The sun, like others stars, is a ball of gas. In terms of the number of atoms, it is made of 91.0% hydrogen and 8.9% helium. By mass, the sun is about 70.6% hydrogen and 27.4% helium.
The sun doesn’t have any moons; instead, it has planets and their moons, along with asteroids, comets, and other objects.
The sun does not have rings.
Order of the Planets
The order of the planets from closest to the Sun outwards is; Mercury, Venus, Earth, Mars, Jupiter, Saturn, Uranus and finally Neptune. The largest planet in the solar system is Jupiter, followed by Saturn, Uranus, Neptune, Earth, Venus, Mars with the smallest being Mercury.

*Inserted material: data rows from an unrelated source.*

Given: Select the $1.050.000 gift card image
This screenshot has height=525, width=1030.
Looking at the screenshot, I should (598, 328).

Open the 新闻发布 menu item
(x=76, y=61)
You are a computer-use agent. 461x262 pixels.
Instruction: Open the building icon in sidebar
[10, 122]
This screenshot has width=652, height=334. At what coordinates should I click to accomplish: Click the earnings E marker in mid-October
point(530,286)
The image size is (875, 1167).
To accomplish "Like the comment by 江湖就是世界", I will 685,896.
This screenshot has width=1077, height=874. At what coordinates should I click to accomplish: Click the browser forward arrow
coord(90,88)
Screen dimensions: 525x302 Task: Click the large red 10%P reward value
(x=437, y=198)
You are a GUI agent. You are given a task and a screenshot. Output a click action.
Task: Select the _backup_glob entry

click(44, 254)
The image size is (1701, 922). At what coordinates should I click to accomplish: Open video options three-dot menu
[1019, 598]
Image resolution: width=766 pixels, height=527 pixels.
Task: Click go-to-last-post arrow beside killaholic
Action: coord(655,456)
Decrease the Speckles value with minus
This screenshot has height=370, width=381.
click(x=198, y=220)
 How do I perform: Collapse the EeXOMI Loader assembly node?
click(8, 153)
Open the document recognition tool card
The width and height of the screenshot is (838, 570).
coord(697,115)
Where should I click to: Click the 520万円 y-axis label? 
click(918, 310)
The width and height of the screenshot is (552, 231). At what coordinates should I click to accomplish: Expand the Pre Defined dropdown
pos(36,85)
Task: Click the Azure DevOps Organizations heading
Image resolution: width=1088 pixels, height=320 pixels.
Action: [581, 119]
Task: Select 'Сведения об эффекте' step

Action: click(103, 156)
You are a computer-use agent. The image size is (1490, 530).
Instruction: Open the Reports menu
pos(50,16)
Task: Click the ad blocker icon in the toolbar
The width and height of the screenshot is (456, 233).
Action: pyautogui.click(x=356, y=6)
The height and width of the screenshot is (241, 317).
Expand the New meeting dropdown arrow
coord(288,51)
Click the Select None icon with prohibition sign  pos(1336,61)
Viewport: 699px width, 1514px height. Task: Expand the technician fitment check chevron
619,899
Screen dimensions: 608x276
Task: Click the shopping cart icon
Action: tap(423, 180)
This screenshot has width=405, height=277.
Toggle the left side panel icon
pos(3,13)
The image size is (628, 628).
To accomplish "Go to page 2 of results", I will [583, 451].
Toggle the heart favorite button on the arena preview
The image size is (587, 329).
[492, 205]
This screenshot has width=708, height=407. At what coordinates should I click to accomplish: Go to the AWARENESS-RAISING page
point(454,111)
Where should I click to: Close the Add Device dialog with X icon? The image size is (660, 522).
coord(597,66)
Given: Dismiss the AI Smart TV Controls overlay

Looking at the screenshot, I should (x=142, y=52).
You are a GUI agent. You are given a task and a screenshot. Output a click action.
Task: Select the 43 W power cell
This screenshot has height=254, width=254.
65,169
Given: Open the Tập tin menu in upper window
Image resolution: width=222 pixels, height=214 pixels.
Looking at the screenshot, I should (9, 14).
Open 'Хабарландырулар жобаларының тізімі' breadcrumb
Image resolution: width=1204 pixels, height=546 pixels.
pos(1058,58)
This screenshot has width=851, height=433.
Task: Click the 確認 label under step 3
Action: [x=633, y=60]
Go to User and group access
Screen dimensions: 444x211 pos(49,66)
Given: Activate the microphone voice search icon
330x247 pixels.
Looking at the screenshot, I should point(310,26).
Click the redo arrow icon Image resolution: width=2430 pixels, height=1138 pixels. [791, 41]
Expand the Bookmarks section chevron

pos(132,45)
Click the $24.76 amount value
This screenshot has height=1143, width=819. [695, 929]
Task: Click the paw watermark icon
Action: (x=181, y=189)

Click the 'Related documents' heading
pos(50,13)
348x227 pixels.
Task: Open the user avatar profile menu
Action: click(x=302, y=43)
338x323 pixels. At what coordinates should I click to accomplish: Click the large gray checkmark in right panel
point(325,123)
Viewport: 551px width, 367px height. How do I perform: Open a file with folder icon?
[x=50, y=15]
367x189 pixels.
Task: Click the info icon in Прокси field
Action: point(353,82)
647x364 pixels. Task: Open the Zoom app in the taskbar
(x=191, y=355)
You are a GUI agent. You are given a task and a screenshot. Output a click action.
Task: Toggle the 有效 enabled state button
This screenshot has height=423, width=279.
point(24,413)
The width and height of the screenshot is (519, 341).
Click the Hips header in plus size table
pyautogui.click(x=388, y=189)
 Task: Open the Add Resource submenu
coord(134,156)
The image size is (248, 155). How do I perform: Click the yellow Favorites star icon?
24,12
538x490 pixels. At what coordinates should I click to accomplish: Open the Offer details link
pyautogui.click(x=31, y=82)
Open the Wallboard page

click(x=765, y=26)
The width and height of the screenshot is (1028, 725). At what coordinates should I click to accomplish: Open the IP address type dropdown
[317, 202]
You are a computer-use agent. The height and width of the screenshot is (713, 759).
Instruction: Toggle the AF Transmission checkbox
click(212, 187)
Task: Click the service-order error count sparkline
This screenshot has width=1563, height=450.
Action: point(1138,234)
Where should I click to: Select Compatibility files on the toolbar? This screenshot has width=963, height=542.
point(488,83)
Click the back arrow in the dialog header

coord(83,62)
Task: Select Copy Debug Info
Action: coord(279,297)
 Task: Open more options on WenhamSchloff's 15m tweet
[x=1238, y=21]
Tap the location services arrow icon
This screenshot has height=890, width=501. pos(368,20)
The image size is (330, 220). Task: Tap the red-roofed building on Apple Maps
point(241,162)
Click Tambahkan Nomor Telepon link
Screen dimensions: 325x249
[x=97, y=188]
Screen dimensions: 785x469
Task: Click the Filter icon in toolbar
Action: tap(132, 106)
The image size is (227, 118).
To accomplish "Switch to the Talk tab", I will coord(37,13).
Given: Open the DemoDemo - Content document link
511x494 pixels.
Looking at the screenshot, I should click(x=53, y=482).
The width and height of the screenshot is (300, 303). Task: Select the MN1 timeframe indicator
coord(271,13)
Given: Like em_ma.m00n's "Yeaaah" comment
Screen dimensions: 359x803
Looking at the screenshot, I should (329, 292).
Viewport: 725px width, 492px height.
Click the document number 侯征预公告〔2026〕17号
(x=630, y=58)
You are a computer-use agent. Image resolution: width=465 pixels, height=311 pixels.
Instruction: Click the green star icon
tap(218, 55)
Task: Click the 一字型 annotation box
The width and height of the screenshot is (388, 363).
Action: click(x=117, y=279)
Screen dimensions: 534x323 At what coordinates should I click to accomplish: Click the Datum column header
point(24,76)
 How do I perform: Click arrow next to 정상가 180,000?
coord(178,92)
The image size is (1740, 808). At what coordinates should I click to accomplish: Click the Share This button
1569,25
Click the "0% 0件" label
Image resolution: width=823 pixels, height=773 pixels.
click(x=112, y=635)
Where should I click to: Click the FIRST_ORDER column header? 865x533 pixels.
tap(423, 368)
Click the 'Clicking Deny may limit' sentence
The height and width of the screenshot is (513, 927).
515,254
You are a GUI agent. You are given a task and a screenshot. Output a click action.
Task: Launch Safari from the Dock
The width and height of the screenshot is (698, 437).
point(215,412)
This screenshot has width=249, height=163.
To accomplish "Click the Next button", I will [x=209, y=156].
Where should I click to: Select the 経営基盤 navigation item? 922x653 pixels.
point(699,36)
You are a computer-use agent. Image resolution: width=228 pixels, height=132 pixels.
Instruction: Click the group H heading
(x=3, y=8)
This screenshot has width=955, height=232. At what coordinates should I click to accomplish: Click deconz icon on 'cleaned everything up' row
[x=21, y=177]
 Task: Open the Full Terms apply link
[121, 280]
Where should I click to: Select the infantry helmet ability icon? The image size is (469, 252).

Terrestrial Planets (Inner Planets)
The Terrestrial, or “rocky” planets in our solar system orbit relatively close to the Sun. There are four terrestrial planets: Mercury, Venus, Earth and Mars. They are made mostly of silicate rocks and metals, have solid surfaces, with atmospheres that range from very thick (on Venus) to very thin (on Mercury).
Of the four terrestrial planets, Earth and Mars are considered the most hospitable to life. Earth, of course, has life. Mars may have had life in the past, and it may exist there today. Conditions on Venus and Mercury are too extreme to have habitats that could nurture life.
Gas Giants (Outer Planets)
Gas giants are large planets that contain more than 10 times the mass of Earth. Their compositions are mostly gases, such as hydrogen, and small amounts of rocky material (mostly at their cores). The four gas giants in our solar system are Jupiter, Saturn, Uranus, and Neptune
An ice giant planet is one that is at least ten times the mass of Earth, and contains a higher percentage of what planetary scientists refer to as “ices”. These are volatile elements heavier than hydrogen and helium, and were in ice form (mainly water) when the planets first formed. In our solar system, Uranus and Neptune are often referred to as “ice giants” due to the higher amounts of such volatile they contain. Astronomers have also determined that some exoplanets could be ice giants, as well.
A ring system around a planet or asteroid is a disk made up of dust, chunks of material (ice, in the outer solar system), and small moons. This material forms a ring (or rings) around its parent body. The largest ring system in the solar system is the one around Saturn. Jupiter, Uranus and Neptune also have rings, and at least one asteroid is known to have a small ring as well.